Hacia fines de los ’90 de algún modo nos reencontramos, tuvimos un mejor vínculo, aunque nunca llegó a ser todo lo fluido que hubiéramos querido. En 2000 vino un mediodía a mi aguantadero de recién separado y tuvimos una charla que aún hoy agradezco. El estaba golpeado: sin laburo, con cuatro hijos –mis hermanos–, se tenía que sostener cobrando changas y hasta teniendo que salir a hacer pintadas rentadas para Duhalde. No podía soportar, dijo, la dolorosa realidad de que diez años de menemismo habían arrasado con el país, y que tendría que pasar mucho tiempo hasta que pudiera repararse todo lo destrozado, si es que aparecía alguien que quisiera hacerlo. “Lo terrible no es solamente este presente, sino todos los años de miseria que tenemos por delante. No dejaron nada en pie, esto no se arregla así nomás”, dijo, palabra más palabra menos.
Un aneurisma cerebral se lo llevó poco después, dejándome el dolor de todo lo que podría haber sido entre nosotros.
Néstor, mi viejo, no conoció a Néstor, mi presidente. En el incendio de 2001 y la desesperanza de 2002 me acordé muchas veces de esas palabras, pero las tuve aún más presentes cuando Néstor se convirtió en ese “alguien que quisiera hacerlo”. En todos estos años lamenté no haber tenido la oportunidad de más charlas como aquélla, pero también lamenté que mi viejo no pudiera sentir el resurgimiento de la esperanza. El, que se fue derrotado, no pudo volver a sentirse victorioso, no pudo sentir que sus hijos y sus nietos volvían a tener un presente y un futuro. Quizá por eso el 27 de octubre de 2010 lloré por los dos, por los sueños destrozados y las esperanzas renacidas, por lo que creemos que tendremos para siempre hasta que un día no está más.

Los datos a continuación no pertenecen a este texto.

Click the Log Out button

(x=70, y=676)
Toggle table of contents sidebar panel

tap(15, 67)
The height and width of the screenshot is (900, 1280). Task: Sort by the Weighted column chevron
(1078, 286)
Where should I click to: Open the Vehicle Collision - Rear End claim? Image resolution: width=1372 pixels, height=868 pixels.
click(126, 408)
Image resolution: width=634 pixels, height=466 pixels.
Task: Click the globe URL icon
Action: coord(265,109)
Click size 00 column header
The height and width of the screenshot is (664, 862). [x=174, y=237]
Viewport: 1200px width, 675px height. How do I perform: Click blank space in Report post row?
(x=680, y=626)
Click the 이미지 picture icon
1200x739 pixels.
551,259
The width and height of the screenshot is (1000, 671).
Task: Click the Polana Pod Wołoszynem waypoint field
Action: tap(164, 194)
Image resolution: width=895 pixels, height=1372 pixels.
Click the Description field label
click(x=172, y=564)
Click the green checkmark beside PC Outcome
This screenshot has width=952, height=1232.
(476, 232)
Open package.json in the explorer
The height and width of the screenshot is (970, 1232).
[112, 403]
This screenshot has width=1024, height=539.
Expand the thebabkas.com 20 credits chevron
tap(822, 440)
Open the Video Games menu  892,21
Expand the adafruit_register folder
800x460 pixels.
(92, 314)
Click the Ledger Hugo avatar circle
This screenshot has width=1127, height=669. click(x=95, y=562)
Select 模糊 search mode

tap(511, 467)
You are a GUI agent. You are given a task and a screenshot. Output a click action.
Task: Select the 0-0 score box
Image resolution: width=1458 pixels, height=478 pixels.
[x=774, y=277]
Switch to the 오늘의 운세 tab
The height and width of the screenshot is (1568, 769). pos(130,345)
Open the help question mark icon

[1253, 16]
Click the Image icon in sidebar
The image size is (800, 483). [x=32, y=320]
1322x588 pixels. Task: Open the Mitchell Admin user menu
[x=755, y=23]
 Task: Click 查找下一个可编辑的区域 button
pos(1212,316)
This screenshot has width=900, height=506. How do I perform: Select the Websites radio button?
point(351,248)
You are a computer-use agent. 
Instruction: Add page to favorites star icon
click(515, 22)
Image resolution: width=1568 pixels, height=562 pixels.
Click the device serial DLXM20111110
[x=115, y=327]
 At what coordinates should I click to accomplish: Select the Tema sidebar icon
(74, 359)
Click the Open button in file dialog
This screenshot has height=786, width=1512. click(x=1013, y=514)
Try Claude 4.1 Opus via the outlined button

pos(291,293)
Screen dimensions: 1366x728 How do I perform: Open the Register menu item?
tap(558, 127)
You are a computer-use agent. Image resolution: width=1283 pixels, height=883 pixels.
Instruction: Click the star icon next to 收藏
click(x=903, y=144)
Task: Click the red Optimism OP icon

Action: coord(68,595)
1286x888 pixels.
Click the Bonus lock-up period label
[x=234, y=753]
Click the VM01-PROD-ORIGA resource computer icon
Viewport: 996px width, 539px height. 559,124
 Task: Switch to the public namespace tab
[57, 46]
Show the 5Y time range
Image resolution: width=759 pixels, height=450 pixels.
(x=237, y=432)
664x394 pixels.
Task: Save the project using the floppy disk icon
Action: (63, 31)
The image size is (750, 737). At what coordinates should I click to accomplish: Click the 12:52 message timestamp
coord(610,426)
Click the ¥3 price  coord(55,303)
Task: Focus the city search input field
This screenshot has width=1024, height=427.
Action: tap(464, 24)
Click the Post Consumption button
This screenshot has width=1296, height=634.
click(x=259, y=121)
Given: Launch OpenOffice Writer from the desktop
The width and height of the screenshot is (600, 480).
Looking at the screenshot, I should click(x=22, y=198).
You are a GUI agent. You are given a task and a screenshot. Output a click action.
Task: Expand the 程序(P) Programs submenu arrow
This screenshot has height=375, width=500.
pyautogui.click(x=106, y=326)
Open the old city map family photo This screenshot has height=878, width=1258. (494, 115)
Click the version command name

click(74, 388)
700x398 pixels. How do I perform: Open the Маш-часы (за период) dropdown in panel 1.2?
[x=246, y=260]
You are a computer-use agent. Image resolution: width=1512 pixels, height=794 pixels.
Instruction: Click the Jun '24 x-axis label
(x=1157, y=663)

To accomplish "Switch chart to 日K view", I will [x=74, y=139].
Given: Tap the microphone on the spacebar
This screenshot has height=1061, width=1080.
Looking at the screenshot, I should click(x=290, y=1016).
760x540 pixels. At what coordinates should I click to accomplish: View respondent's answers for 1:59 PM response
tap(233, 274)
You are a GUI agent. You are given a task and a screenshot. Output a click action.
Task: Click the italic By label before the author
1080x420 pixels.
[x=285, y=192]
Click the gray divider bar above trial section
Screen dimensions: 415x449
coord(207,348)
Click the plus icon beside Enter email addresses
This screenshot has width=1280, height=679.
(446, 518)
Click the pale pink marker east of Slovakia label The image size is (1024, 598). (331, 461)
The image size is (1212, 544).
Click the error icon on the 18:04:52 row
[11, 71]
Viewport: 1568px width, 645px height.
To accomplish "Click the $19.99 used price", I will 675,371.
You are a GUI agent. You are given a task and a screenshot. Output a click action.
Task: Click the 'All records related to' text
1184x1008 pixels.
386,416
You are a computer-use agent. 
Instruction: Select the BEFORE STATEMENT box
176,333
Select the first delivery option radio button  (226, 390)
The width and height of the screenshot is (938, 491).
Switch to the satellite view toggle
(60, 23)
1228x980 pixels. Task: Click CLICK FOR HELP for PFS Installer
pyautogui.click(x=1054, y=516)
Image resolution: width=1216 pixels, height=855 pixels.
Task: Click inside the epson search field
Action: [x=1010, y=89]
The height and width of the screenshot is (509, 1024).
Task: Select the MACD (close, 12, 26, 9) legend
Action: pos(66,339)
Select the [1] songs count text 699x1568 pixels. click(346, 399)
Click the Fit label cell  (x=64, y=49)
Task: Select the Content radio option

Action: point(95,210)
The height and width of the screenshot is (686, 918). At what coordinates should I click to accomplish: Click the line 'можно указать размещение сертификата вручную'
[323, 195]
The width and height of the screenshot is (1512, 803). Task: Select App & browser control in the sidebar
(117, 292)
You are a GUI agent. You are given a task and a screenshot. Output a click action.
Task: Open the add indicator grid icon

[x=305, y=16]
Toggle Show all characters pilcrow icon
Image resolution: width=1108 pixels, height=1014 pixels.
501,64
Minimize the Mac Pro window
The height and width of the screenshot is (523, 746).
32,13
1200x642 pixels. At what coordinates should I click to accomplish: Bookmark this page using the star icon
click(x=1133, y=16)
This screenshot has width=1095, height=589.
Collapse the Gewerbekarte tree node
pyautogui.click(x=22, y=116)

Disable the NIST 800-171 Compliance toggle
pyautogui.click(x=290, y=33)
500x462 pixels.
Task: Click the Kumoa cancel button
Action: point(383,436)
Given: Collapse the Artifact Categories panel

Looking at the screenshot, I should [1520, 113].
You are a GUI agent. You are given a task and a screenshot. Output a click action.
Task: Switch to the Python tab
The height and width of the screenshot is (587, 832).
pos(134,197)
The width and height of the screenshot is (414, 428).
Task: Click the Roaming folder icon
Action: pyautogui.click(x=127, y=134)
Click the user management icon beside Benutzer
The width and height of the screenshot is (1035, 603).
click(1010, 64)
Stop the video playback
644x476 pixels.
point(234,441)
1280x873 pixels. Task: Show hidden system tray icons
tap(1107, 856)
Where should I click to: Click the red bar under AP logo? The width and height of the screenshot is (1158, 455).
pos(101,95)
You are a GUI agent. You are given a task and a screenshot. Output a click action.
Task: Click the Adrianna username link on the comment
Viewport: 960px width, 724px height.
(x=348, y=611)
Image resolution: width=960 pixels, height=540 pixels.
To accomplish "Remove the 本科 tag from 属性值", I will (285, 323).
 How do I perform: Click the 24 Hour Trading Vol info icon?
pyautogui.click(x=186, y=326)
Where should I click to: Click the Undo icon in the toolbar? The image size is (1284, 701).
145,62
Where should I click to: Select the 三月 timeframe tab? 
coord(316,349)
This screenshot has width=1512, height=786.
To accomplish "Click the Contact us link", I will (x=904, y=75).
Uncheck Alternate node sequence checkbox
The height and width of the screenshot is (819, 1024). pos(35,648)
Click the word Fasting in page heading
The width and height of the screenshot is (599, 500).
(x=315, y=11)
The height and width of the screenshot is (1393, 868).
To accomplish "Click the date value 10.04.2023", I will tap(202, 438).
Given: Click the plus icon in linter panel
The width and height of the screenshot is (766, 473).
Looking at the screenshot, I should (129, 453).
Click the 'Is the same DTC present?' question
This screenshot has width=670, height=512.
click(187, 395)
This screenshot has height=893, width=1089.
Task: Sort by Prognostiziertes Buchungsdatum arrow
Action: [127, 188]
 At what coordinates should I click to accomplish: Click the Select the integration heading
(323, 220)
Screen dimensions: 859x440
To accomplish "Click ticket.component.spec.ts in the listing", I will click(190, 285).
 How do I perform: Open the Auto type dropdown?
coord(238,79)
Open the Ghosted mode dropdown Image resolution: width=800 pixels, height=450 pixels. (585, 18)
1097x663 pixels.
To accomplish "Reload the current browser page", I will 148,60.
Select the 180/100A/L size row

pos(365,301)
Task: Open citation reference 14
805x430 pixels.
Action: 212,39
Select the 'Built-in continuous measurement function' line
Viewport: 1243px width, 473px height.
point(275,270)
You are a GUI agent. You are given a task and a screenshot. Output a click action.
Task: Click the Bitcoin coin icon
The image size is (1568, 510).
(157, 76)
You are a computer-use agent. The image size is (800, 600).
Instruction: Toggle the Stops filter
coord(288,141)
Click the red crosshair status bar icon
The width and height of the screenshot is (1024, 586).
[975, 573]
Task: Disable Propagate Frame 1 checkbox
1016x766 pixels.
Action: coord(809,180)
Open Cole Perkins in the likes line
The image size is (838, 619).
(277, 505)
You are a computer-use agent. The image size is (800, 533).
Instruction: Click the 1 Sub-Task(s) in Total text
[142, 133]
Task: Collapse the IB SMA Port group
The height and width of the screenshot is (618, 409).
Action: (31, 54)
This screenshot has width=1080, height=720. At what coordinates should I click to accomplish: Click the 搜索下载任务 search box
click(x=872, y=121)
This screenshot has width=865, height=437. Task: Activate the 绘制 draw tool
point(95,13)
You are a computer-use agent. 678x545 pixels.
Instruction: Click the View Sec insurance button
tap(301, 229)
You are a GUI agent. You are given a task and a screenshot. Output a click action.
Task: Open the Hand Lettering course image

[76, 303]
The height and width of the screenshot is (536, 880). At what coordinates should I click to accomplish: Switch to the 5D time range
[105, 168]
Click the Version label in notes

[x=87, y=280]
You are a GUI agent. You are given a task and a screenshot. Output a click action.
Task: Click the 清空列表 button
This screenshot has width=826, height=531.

Hoy que todo parece estar en riesgo, vuelvo a vernos sentados en aquella cocinita inundada de sol, tratando torpemente de encontrarnos como padre e hijo que hicieron lo que pudieron. Vuelvo a pensar en el país que fue, el país que es, el país que puede volver a ser. Y me vuelven a saltar las lágrimas. Por Néstor. Y por Néstor.